··· Document text
SVA Update Number 13 - Hong Kong Protests – Threat Assessment – 11 February 2020
The grave health crisis in China has drawn much of the attention away from Hong Kong’s protest movement. However, the anti-government movement’s shift to direct action through fledging Trade Unions – this at a critical juncture – threatens to degrade the government’s capacity. Businesses must re-evaluate this new threat, and prepare for enhanced, and hitherto unanticipated, risks.
The evolving threat
The number and size of protests have fallen of late, in part owing to protest fatigue and more effective police tactics, but mostly due to the fear that gatherings might accelerate the spread of the virus. However, the decline also speaks to a change in strategy.
In particular, elements within the movement have founded trade unions in the last few months, for strategic reasons. Examples include: the Hospital Authority Employees Alliance (“HAEA”); the Hong Kong Financial Industry Employees General Union; and the Hong Kong Information Technology Workers’ Union – amongst others.
These unions can vote in elections for the Legislative Council (after a year), as part of functional constituencies, and may thus sway political events. Moreover, they provide a means to put pressure on the government – and their members are keen to impose their will.
The HAEA is probably the largest, with at least 7,000 members (10% of Hospital Authority staff), thanks to longer-term support in local medical circles, and to cheerleading by foreign activists (one of whom has published articles in British medical journals accusing the Hong Kong Police of breaches of international human rights laws).
The HAEA has already made considerable use of leverage deriving from the viral outbreak, and carried out a five-day strike in early February. It threatens further action, and may orchestrate large scale resignations, should the Hong Kong Government fail to meet demands to halt movement totally from mainland China into Hong Kong. A vote to discontinue strike action was, however, passed on 7 February; it remains to be seen how long this decision will hold.
······
··· Provided material
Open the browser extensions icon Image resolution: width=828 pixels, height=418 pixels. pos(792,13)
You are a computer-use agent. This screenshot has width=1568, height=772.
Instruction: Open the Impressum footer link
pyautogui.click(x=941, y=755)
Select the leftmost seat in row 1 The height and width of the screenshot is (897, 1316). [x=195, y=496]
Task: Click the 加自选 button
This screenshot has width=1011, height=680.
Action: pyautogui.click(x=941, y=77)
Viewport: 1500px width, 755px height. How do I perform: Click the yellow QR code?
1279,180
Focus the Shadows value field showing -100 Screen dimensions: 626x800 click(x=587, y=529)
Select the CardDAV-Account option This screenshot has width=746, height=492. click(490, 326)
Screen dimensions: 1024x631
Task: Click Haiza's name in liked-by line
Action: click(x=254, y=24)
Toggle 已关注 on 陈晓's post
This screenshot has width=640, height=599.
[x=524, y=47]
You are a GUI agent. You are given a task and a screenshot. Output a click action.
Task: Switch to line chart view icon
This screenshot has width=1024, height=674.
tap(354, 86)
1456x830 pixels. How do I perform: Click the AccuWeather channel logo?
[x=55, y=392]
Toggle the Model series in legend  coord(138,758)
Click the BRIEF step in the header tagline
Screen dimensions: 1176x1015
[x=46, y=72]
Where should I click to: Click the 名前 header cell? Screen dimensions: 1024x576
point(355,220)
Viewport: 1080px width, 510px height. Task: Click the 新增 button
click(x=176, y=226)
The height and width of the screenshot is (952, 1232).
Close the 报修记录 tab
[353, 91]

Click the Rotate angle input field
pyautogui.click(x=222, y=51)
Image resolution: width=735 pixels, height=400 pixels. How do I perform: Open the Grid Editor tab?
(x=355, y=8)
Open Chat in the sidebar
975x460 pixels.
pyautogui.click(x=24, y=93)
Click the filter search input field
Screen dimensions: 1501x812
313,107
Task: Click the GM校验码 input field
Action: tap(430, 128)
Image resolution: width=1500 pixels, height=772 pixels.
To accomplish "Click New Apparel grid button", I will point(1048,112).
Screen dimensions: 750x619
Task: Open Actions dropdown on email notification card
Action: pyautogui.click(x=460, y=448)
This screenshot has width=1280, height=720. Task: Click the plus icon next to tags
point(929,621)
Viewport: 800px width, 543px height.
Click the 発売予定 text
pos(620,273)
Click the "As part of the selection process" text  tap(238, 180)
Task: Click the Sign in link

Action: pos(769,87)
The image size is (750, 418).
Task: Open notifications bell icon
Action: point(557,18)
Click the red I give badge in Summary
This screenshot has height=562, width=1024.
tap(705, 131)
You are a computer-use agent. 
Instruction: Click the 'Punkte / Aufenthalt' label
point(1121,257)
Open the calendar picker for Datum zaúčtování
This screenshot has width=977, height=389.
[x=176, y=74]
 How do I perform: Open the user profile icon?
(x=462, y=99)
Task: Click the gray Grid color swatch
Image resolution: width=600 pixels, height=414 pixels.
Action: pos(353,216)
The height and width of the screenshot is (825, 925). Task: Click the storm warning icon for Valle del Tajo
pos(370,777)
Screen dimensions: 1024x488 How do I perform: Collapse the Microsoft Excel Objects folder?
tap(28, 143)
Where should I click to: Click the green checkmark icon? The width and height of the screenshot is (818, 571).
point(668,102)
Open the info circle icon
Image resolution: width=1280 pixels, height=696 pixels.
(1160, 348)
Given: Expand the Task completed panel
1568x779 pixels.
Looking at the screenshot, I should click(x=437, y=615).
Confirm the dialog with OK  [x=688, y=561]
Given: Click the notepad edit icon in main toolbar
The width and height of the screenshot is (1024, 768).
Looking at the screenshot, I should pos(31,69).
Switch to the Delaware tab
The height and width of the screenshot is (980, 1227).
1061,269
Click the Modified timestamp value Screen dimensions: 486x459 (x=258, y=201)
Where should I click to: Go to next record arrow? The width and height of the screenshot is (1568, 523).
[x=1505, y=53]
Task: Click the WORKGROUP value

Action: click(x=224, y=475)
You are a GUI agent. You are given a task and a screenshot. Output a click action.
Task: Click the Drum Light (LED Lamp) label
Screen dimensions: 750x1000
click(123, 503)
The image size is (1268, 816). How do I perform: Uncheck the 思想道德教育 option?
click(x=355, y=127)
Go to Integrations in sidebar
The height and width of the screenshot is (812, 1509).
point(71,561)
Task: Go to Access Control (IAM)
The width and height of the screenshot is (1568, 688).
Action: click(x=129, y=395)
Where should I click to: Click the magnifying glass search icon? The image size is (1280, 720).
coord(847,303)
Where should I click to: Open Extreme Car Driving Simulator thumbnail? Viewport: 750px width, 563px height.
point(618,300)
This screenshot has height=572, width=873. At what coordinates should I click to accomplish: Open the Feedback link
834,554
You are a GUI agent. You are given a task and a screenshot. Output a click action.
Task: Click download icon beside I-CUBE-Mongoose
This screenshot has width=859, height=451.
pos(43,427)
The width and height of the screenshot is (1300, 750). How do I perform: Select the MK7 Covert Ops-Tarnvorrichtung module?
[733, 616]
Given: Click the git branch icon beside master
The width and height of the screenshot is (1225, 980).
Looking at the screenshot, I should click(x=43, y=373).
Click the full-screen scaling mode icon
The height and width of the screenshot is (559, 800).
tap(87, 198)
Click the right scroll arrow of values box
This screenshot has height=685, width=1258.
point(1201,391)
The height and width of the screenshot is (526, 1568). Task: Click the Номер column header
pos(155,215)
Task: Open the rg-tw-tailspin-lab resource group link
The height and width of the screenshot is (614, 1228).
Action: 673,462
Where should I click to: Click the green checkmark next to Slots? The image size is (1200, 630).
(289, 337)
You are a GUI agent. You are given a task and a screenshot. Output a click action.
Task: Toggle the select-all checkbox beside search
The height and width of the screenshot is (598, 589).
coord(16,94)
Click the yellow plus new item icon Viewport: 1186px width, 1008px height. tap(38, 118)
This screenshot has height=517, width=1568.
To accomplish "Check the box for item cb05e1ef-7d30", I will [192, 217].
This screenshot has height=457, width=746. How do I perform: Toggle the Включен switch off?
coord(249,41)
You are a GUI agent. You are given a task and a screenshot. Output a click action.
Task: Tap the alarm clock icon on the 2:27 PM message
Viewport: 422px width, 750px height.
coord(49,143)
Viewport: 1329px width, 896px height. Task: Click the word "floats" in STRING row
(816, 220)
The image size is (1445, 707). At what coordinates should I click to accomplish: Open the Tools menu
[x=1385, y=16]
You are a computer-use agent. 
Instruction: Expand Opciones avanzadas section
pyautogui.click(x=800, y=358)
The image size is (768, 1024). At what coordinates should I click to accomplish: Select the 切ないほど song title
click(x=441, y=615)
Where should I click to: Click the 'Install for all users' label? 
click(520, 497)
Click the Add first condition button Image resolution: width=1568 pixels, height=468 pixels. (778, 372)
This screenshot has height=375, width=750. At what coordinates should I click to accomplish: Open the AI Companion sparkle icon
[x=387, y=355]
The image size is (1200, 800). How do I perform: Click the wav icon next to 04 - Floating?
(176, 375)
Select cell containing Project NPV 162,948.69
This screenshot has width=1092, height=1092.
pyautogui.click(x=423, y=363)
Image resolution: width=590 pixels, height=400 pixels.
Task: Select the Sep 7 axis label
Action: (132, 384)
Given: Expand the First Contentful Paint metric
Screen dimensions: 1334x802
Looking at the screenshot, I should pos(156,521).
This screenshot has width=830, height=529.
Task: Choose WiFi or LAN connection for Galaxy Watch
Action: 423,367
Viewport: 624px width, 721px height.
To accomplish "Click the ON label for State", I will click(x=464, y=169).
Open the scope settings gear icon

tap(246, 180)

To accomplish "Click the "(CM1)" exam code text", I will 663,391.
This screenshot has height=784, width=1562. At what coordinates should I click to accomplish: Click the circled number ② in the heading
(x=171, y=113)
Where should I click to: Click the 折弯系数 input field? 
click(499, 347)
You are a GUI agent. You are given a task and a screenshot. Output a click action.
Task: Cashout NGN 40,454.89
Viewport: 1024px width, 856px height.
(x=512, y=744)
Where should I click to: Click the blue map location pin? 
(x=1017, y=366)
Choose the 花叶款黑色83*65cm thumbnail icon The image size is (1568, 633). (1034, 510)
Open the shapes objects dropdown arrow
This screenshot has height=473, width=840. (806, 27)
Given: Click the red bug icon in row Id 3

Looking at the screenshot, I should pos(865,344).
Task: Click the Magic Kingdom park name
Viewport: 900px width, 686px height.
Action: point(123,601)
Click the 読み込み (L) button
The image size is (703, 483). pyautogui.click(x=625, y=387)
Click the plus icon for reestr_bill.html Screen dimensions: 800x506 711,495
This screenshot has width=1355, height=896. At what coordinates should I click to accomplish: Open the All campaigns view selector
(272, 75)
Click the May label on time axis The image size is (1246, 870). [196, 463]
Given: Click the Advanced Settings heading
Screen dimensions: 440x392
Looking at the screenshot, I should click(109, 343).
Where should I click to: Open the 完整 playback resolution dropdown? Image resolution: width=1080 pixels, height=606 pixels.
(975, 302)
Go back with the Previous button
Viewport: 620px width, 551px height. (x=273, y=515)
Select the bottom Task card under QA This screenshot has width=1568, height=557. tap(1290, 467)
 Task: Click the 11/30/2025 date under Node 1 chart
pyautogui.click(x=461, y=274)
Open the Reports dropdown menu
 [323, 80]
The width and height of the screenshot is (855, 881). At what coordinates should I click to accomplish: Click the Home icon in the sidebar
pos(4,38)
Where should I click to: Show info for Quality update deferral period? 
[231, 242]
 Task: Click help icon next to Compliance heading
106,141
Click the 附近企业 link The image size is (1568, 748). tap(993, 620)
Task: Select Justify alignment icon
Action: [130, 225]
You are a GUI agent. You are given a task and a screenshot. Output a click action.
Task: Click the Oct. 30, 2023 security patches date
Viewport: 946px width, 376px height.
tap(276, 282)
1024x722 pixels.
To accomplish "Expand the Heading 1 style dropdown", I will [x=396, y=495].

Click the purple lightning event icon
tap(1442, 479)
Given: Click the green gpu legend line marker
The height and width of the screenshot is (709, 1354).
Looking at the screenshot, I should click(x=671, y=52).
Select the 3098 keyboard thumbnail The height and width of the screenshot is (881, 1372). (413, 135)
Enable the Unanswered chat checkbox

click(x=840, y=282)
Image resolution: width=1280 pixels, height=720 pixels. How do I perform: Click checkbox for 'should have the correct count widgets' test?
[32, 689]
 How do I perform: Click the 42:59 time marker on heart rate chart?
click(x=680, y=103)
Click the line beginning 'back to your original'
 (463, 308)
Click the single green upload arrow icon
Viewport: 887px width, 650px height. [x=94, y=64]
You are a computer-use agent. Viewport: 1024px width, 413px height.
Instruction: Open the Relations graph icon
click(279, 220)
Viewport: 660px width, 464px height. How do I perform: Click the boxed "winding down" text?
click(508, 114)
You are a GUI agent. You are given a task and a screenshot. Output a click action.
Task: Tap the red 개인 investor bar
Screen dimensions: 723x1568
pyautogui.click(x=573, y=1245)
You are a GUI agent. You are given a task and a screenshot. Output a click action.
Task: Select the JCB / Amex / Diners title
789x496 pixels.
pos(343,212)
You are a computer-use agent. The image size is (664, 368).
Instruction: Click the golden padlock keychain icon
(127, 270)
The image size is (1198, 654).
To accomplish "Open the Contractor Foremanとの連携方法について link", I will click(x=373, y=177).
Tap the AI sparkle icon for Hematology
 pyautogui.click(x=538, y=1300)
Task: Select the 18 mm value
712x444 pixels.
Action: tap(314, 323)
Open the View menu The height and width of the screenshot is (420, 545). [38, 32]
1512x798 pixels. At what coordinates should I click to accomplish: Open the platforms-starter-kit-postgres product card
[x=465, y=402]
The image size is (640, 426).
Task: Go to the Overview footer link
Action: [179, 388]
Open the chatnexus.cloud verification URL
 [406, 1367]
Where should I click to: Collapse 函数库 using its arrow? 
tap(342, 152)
······
__Tasks and exercises__:
1. According to the Hong Kong protest threat assessment, how many members does the HAEA have?
2. Rewrite the part of the Hong Kong protest threat assessment starting at "The evolving threat" and ending at "Union – amongst others.", replacing "protest fatigue" with "public weariness".
3. Proceed with the Hong Kong protest threat assessment, picking up after its last sentence.
These lines have no connection to the Hong Kong protest threat assessment.

__Activity answers__:
1. At least 7,000 members, or 10% of Hospital Authority staff.

2.
The evolving threat
The number and size of protests have fallen of late, in part owing to public weariness and more effective police tactics, but mostly due to the fear that gatherings might accelerate the spread of the virus. However, the decline also speaks to a change in strategy.
In particular, elements within the movement have founded trade unions in the last few months, for strategic reasons. Examples include: the Hospital Authority Employees Alliance (“HAEA”); the Hong Kong Financial Industry Employees General Union; and the Hong Kong Information Technology Workers’ Union – amongst others.

3.
On the surface, the HAEA has valid concerns. After all, health care professionals suffered greatly during the Severe Acute Respiratory Syndrome (“SARS”) outbreak in 2003, and today they are angry at the lack of government preparation. Equally, though, elements within the HAEA hope to discredit the government, and to cut links to China for nativist reasons – and so have deeply political goals.
Other unions will take action, in sectors such as finance, IT and the civil service, as the opportunity presents itself. Indeed, the Cathay Dragon Flight Attendants’ Union has voted to strike if the airline maintains any Hong Kong-mainland routes during the health emergency, and seems to share the HAEA objective of discrediting the Hong Kong government. Labour relations seem sure to become more fractious, especially given the gaff-prone Hong Kong administration.
The question of competence
The Hong Kong government’s ability to respond to this challenge is seriously in doubt. A lack of visible leadership over the past year, compounded by eight months of civil disorder, has resulted in an exceptionally low level of confidence in the Carrie Lam Cheng Yuet-ngor administration. Many Beijing loyalists believe that the longer she remains in post, the more difficult the task of exercising effective control will become.
The absence of effective contingency plans, a slow government reaction, poor co-ordination, and a shortage of necessary protective equipment for health professionals’ use (especially surgical masks) have all exacerbated this doubt. In particular, a failure to provide private doctors with masks means that some cannot act as a gateway for patients, consequently increasing pressure on the public hospitals.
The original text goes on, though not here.